> WHAT THE TASK REQUIRES
The line containing "Given: Open Поисковая оптимизация section" marks the end: write out exactly every line from the first line of the data below through that line, and only those.

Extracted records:
++++

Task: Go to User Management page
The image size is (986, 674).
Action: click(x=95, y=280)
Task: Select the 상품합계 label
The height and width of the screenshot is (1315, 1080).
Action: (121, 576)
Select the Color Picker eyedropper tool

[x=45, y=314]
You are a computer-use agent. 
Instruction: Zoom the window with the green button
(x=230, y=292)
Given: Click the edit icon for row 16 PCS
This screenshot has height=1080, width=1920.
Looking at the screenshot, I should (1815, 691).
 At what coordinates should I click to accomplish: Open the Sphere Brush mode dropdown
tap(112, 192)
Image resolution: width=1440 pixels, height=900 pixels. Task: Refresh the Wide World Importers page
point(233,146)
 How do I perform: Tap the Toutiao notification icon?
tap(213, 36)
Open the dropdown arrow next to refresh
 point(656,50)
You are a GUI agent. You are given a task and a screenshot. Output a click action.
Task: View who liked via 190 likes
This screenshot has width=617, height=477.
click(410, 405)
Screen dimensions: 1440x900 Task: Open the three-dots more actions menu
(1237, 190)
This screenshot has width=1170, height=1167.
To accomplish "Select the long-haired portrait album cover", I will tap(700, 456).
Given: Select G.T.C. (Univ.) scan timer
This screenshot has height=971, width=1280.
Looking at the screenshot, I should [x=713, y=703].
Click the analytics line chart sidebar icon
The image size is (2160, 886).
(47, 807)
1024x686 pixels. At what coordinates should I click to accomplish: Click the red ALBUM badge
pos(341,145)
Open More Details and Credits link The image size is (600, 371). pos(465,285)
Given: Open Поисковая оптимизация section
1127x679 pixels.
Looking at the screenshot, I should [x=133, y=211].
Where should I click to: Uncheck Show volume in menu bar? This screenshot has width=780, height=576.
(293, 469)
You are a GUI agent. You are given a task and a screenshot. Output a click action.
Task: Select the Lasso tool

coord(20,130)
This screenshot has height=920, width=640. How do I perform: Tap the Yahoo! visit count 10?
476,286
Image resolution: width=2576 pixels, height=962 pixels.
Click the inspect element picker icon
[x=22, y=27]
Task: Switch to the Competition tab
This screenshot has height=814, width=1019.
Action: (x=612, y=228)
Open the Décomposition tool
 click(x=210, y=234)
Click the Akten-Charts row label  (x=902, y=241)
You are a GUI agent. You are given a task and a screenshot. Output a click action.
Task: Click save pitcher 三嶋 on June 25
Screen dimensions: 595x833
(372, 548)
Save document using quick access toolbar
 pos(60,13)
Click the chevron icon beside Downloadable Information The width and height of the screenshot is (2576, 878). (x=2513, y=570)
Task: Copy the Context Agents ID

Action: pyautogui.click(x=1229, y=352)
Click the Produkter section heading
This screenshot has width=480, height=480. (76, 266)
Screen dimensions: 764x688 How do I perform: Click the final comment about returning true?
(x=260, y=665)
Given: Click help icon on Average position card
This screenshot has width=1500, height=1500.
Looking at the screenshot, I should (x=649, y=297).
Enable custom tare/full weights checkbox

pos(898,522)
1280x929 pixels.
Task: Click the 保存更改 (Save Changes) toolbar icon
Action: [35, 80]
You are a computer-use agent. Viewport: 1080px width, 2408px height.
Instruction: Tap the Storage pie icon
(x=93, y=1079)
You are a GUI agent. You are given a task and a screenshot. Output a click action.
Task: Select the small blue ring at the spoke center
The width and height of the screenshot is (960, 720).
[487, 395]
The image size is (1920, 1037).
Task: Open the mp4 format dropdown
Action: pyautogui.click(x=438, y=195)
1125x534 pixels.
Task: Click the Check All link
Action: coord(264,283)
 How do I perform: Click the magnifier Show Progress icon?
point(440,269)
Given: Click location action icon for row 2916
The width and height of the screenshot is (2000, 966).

++++

> SOLUTION TO THIS TASK
Task: Go to User Management page
The image size is (986, 674).
Action: click(x=95, y=280)
Task: Select the 상품합계 label
The height and width of the screenshot is (1315, 1080).
Action: (121, 576)
Select the Color Picker eyedropper tool

[x=45, y=314]
You are a computer-use agent. 
Instruction: Zoom the window with the green button
(x=230, y=292)
Given: Click the edit icon for row 16 PCS
This screenshot has height=1080, width=1920.
Looking at the screenshot, I should (1815, 691).
 At what coordinates should I click to accomplish: Open the Sphere Brush mode dropdown
tap(112, 192)
Image resolution: width=1440 pixels, height=900 pixels. Task: Refresh the Wide World Importers page
point(233,146)
 How do I perform: Tap the Toutiao notification icon?
tap(213, 36)
Open the dropdown arrow next to refresh
 point(656,50)
You are a GUI agent. You are given a task and a screenshot. Output a click action.
Task: View who liked via 190 likes
This screenshot has width=617, height=477.
click(410, 405)
Screen dimensions: 1440x900 Task: Open the three-dots more actions menu
(1237, 190)
This screenshot has width=1170, height=1167.
To accomplish "Select the long-haired portrait album cover", I will tap(700, 456).
Given: Select G.T.C. (Univ.) scan timer
This screenshot has height=971, width=1280.
Looking at the screenshot, I should [x=713, y=703].
Click the analytics line chart sidebar icon
The image size is (2160, 886).
(47, 807)
1024x686 pixels. At what coordinates should I click to accomplish: Click the red ALBUM badge
pos(341,145)
Open More Details and Credits link The image size is (600, 371). pos(465,285)
Given: Open Поисковая оптимизация section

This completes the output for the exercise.